Will my monthly premium ever go up?
If you have a fixed budget or income, you need to manage your monthly expenses and you will want to know if your policy has “fixed” or “level” premiums, meaning they will not increase during the life of the policy. Level Term life insurance policies provide coverage for a preset period of time (your “term”), such as 10 or 20 years. During that time, your premium rate is locked in and won’t increase. Whole life insurance policies also have premiums that are locked in and provide coverage for your whole life, as long as you stay current on your premiums.
What happens if I can’t pay my premiums?
It’s not uncommon to encounter financial ups and downs.
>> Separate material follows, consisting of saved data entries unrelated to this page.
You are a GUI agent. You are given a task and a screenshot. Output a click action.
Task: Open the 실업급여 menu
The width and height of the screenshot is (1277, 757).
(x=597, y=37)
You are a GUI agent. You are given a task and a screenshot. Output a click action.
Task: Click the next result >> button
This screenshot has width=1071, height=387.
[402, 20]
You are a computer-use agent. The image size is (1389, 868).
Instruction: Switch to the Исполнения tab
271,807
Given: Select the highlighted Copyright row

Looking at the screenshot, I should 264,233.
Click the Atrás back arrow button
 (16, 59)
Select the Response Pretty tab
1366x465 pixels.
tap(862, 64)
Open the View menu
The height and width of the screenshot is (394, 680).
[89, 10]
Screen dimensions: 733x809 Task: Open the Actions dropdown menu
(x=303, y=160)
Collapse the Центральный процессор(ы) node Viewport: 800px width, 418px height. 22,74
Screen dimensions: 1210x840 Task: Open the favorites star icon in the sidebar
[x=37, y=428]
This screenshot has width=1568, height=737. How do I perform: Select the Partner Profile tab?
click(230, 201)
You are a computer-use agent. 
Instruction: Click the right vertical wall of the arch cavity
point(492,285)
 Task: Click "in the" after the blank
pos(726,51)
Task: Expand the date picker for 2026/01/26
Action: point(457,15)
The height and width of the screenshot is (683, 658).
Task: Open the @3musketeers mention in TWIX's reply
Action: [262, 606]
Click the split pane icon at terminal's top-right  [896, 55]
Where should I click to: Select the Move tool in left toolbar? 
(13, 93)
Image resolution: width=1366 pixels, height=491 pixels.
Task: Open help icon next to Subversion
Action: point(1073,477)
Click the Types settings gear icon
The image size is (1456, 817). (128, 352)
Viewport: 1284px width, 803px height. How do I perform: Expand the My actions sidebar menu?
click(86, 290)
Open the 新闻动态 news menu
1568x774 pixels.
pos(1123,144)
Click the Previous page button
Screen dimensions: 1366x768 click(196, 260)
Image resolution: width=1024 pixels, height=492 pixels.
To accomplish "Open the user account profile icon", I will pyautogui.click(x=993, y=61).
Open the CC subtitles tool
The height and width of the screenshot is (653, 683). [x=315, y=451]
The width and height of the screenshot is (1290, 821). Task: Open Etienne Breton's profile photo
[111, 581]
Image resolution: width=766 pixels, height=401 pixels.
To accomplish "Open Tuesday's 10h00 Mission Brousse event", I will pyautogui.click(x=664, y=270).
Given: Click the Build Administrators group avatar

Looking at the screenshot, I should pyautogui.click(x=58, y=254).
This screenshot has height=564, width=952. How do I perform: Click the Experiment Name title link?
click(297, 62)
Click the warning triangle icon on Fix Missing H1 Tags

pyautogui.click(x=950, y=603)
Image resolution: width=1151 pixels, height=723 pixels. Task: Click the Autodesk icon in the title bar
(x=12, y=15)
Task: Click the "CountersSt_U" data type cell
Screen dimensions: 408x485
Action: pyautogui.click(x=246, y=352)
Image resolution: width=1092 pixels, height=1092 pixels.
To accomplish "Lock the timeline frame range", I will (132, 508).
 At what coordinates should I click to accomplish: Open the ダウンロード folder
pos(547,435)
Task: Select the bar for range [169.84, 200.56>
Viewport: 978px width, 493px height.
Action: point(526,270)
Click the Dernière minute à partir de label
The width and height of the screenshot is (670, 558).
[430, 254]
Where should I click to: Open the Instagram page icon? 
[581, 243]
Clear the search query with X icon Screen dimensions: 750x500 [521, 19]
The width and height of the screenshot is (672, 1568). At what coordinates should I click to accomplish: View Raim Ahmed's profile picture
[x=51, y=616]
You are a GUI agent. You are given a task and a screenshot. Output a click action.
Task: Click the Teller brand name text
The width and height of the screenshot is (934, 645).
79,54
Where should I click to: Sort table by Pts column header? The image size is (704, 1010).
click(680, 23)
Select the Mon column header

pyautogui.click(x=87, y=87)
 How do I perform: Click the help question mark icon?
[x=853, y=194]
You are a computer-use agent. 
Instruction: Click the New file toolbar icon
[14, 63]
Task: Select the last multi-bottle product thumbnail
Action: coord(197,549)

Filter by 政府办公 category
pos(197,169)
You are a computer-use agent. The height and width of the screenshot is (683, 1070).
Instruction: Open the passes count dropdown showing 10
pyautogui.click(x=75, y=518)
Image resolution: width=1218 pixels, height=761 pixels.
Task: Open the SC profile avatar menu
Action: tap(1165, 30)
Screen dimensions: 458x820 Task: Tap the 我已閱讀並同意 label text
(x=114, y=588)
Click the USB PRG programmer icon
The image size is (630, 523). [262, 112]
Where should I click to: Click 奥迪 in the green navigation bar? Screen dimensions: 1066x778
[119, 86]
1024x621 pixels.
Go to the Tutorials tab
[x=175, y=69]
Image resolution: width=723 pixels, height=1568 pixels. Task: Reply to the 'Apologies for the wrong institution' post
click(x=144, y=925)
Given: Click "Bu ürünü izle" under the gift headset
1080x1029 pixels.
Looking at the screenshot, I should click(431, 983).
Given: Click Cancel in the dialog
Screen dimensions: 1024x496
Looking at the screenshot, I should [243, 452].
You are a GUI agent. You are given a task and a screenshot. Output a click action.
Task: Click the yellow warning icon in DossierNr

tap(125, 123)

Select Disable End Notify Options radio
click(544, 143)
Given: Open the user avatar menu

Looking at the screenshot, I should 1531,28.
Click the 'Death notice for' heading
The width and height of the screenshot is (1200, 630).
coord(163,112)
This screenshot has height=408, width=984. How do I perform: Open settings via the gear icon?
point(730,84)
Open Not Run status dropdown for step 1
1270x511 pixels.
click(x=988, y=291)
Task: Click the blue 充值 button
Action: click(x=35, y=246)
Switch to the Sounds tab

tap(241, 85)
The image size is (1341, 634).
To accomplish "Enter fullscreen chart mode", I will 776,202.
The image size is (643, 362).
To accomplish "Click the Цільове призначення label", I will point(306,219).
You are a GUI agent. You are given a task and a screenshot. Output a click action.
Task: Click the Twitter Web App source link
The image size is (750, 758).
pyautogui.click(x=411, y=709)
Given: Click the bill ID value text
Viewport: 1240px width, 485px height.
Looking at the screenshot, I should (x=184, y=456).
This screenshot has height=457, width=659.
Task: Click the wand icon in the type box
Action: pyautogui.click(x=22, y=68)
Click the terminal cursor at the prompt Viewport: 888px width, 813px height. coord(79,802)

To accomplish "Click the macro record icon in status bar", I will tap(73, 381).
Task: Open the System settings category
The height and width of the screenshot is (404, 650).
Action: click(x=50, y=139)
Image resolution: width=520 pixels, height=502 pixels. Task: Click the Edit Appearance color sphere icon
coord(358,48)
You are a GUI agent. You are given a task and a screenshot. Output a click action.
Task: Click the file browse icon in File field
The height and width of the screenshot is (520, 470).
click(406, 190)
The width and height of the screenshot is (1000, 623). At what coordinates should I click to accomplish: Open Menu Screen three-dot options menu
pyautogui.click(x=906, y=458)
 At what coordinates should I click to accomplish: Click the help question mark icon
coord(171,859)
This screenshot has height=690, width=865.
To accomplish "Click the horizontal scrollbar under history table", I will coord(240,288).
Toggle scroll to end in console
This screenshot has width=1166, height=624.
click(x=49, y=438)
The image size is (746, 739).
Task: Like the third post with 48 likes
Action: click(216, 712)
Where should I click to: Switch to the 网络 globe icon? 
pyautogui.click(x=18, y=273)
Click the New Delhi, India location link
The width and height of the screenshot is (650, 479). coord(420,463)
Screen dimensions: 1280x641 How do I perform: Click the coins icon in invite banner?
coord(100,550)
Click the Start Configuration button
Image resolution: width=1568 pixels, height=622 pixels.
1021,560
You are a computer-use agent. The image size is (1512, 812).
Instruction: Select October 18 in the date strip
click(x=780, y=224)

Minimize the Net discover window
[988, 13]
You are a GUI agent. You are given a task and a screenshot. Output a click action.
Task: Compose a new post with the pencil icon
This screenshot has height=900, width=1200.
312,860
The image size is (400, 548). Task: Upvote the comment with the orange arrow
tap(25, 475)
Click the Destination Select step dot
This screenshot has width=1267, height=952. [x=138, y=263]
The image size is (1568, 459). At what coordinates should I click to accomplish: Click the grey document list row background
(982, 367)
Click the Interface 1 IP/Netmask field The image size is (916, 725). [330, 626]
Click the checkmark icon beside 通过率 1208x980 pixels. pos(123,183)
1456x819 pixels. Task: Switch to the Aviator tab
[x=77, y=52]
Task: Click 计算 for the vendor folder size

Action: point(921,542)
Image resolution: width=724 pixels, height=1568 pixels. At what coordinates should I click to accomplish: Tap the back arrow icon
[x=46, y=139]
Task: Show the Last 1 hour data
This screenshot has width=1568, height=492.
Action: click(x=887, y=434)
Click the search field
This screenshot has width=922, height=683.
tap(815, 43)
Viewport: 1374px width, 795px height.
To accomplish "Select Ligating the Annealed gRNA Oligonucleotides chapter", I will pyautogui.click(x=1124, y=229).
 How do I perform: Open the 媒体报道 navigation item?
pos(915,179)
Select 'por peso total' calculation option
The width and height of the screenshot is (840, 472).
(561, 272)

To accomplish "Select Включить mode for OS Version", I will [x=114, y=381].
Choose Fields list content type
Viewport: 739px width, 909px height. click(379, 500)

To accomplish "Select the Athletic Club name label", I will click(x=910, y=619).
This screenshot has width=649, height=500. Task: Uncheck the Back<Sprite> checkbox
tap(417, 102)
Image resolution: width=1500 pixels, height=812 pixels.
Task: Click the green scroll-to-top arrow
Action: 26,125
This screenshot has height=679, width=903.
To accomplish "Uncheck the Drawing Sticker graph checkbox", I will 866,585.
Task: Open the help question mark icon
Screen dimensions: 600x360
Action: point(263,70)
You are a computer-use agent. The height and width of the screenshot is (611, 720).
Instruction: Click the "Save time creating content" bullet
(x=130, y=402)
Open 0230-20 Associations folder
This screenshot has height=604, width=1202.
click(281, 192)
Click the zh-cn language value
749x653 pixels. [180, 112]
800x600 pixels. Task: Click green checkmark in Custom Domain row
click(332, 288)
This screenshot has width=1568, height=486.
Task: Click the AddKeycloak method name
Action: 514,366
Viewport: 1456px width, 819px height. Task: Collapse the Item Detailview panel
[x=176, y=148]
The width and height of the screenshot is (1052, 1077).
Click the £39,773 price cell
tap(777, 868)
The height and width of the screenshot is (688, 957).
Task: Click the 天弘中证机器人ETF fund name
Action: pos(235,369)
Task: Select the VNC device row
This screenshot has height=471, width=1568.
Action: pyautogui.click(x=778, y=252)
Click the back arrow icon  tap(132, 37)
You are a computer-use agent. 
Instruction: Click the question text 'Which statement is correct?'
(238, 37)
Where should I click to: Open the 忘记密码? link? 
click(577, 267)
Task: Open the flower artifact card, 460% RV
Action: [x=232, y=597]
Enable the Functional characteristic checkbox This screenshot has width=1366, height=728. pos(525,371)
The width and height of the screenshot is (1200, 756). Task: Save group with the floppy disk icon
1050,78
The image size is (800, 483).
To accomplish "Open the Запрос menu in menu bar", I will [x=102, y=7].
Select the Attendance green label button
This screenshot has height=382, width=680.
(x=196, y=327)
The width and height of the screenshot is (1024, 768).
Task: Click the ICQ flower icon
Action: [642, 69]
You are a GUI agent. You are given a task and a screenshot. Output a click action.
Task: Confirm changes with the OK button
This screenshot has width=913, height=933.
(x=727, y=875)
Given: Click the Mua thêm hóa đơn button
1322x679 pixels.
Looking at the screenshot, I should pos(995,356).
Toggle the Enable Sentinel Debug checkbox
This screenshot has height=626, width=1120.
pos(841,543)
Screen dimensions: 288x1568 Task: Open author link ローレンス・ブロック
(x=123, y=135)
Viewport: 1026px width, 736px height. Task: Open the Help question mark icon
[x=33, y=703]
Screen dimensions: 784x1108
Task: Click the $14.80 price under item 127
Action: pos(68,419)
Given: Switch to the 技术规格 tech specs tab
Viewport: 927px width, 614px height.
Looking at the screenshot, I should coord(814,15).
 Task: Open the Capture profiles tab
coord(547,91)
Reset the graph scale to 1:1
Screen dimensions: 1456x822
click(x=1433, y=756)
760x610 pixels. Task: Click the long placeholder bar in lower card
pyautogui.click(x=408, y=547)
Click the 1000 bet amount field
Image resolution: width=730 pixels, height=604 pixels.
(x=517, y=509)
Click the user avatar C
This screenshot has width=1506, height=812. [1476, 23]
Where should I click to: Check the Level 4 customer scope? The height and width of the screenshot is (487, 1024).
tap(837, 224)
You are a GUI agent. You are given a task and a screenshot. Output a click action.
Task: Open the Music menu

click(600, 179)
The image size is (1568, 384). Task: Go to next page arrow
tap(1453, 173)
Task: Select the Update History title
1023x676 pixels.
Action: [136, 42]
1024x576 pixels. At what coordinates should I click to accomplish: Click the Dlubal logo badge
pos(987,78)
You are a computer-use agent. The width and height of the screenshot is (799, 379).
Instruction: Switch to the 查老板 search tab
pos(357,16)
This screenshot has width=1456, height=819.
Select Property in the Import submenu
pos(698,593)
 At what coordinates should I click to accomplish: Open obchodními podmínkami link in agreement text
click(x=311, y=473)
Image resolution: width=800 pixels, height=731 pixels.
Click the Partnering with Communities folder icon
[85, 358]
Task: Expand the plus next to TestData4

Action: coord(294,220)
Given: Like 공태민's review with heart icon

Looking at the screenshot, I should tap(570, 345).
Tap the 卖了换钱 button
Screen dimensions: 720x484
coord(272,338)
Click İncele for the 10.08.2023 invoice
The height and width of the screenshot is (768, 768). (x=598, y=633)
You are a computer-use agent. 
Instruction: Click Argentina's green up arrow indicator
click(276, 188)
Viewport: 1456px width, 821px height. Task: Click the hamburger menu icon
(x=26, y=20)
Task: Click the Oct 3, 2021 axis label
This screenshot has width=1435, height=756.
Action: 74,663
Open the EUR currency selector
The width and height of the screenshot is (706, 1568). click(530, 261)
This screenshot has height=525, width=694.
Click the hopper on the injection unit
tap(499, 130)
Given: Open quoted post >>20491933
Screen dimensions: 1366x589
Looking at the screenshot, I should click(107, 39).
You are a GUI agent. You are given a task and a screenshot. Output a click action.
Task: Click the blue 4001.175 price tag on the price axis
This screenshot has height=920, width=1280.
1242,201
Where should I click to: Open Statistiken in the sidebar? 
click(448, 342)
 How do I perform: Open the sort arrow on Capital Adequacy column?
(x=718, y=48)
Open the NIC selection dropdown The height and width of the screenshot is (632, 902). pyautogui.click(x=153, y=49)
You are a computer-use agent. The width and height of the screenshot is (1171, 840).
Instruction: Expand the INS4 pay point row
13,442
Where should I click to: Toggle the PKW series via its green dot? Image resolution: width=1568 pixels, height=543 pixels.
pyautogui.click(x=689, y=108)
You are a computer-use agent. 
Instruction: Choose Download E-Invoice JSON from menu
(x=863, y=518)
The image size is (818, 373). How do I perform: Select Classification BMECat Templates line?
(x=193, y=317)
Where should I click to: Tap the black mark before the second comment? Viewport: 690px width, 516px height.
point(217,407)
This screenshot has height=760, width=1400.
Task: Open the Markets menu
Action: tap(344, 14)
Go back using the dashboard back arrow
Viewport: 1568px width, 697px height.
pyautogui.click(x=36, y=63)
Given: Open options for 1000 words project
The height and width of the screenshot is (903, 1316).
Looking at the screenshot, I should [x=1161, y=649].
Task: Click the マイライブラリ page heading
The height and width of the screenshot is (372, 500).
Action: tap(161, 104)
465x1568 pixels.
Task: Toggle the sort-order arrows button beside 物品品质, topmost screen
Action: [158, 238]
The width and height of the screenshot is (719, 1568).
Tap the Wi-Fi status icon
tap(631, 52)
Before buying a life insurance policy, ask a customer service representative what alternatives are available for keeping or not keeping the insurance policy you’re considering, should you no longer be able to pay the monthly premium. There can be solutions.
What does a life insurance policy cover?
Different kinds of life insurance policies offer different kinds of coverage and different amounts of financial protection. Before you sign on the dotted line, make sure that you understand what’s covered and not covered.
What are “riders” on insurance policies?
Insurance policy “riders” are additional layers of protection that a basic policy may not cover but that may be available. Insurance riders, which are optional, can provide certain kinds of additional coverage for an additional cost.
Why would I get accidental death insurance?
You may wish to provide your family with insurance coverage for medical billsand other expenses, should you have a covered disabling injury or fatal injury in a specifically covered accident. Accidental death coverage provides guaranteed approval with no health questions asked, no medical exam, and immediate 24/7 coverage.
What is “cash value” and do all life insurance policies have it?
Some types of life insurance policies, such as whole life insurance (but not term life), build “cash value” over time. This is money – a small amount – that the life insurance company sets aside with each monthly premium payment. The longer you own the policy, the more cash value you’ll build. The policyholder can access the policy’s available cash value at any time. “Available cash value” is the total accumulated cash value, minus any unpaid premiums and any outstanding loans against the policy.
How can cash value be used?
Policyholders can use the cash value in several ways, such as cashing in the policy for its available cash value, or borrowing against the policy’s available cash value. Sometimes, the available cash value can be used to pay the policy premiums in the event that the policy owner is no longer able to do so.
What happens if I use the cash value to take out a loan?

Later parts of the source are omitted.